GLM-4.5-Air is a multilingual large language model with 106 billion total parameters and 12 billion active parameters, designed for conversational AI and intelligent agents. It is part of the GLM-4.5 family developed by Zhipu AI, offering hybrid reasoning capabilities via two modes: a thinking mode for complex reasoning and tool use, and a non-thinking mode for immediate responses. The model is optimized for efficiency and deployment, delivering strong results across 12 industry benchmarks, with a composite score of 59.8. GLM-4.5-Air supports both English and Chinese, and is suitable for tasks involving text generation, coding, reasoning, and tool calling. Open-sourced under the MIT license, it is commercially usable and integrates with transformers, vLLM, and SGLang inference frameworks. It includes FP8 variants for faster inference and reduced memory requirements.

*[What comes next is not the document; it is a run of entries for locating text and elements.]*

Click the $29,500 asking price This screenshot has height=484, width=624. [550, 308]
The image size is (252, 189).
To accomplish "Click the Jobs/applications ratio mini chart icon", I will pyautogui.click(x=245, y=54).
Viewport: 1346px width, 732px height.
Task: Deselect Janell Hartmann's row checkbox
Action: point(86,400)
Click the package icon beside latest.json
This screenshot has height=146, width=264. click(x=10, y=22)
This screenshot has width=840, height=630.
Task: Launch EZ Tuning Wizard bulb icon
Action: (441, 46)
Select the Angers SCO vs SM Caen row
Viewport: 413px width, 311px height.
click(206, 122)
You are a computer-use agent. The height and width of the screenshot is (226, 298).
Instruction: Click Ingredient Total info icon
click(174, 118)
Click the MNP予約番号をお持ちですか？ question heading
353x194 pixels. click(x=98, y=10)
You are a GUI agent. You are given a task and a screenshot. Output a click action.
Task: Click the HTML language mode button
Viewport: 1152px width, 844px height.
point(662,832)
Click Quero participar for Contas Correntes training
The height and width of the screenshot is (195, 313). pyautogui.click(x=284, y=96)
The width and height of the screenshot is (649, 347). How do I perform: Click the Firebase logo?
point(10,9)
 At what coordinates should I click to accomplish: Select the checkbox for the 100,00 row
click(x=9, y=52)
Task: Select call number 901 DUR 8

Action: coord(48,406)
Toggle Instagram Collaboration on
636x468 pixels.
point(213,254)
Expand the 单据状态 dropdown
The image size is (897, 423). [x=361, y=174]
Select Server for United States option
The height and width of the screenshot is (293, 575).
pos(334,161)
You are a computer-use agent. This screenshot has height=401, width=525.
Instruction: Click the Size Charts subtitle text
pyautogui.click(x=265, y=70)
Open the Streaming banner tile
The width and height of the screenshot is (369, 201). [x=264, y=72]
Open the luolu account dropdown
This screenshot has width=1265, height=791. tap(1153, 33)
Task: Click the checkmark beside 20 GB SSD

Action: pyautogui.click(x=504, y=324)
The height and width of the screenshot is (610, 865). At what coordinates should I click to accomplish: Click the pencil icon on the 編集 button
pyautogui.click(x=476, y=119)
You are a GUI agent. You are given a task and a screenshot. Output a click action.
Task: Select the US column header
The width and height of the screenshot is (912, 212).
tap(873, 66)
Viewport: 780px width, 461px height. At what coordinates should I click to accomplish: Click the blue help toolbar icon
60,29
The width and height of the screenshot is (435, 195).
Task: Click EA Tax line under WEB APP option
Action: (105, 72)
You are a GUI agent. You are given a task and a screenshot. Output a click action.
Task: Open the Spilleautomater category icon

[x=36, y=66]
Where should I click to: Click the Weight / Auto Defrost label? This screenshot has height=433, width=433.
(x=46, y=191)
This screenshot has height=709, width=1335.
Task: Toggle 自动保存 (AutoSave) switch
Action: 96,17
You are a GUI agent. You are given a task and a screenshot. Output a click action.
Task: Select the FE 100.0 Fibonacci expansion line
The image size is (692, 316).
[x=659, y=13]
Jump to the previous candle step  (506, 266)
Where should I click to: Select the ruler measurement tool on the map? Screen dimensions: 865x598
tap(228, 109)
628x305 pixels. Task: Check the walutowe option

Despite its smaller size compared to full GLM-4.5, GLM-4.5-Air maintains high performance.
Features
- 106B total / 12B active parameters (Mixture-of-Experts design)
- Dual-mode hybrid reasoning: thinking & non-thinking
- Supports English and Chinese
- Strong benchmark results (score: 59.8 across 12 tests)
- Efficient FP8 and base versions available
- Open-source and commercially usable (MIT license)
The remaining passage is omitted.